System Design: Flash Sale — Surviving Black Friday and Limited-Stock Drops

The Interview Question

You're sitting across from the interviewer. They lean forward:

"Design a flash sale system. One thousand limited-edition sneakers go on sale at exactly 12:00 PM. Five hundred thousand users are waiting. The sale must be fair, there should be no overselling, bots must not win, the site must stay up, and all one thousand items must sell in under thirty seconds."

This is not hypothetical. Nike SNKRS drops, Supreme launches, Taylor Swift tickets, Nvidia GPU releases — these systems fail publicly and memorably. Lets design one that does not.

1. The Three Hard Problems

Every flash sale lives or dies by three interlocked failure modes. You cannot solve them independently.

Problem 1: Overselling. When 500,000 people simultaneously try to buy the last item, naive code sells it to all of them. Each request reads stock = 1, checks 1 > 0, then decrements. You end up at stock = -499,999 and a customer service catastrophe.

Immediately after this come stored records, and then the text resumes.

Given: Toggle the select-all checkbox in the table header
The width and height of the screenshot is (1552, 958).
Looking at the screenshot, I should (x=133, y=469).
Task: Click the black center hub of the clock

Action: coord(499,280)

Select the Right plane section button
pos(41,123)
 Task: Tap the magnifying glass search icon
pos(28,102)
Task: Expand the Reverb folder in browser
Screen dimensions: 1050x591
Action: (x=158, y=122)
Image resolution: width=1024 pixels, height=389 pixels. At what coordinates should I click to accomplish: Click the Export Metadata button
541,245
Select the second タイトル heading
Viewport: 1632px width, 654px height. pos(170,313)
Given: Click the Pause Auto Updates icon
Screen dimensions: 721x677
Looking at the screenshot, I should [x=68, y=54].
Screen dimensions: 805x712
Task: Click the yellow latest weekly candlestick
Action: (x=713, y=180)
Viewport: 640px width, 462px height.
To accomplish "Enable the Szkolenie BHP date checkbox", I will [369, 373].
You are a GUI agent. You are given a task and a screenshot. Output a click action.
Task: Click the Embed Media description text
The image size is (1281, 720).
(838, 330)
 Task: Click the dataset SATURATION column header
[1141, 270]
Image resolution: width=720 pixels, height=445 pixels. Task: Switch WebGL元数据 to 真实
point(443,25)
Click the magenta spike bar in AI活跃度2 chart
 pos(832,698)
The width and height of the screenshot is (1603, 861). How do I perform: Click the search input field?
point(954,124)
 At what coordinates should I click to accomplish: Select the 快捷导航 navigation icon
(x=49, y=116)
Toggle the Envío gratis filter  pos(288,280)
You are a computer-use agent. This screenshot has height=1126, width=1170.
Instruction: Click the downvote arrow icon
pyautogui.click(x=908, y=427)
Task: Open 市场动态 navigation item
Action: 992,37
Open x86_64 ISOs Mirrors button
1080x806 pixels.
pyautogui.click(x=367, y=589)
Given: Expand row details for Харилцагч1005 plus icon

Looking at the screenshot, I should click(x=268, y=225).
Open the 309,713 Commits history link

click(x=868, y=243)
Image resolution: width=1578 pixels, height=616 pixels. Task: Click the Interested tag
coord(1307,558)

Problem 2: Thundering herd. At 12:00:00.000, every one of those 500,000 users clicks "Buy" simultaneously. Even if your system handles 10,000 req/sec normally, a 500,000 req/sec spike is 50x capacity. Servers fall over. The CDN does not help because these are authenticated purchase requests, not static assets.

Problem 3: Bot fairness. Automated buyers run on cloud VMs with 1ms latency and sub-millisecond click timing. A human might submit their request 200ms after the sale opens. A bot cluster is already done. Without addressing bots, 100% of inventory goes to resellers every time.

The layered solution we build below addresses each problem specifically, with each level building on the last.

2. Level 1 — Naive SQL

Level 1 The first instinct

Here is what every developer writes first:

-- Check availability
SELECT stock FROM products WHERE id = ?;

-- Application logic: if stock > 0, proceed
UPDATE products SET stock = stock - 1 WHERE id = ?;

INSERT INTO orders (user_id, product_id, created_at)
  VALUES (?, ?, NOW());

This has a classic check-then-act race condition. Between the SELECT and the UPDATE, another request can read the same stock value. If two requests both read stock = 1 and both verify 1 > 0 = true, they both proceed to UPDATE and INSERT. Stock becomes -1. You have sold an item you do not have.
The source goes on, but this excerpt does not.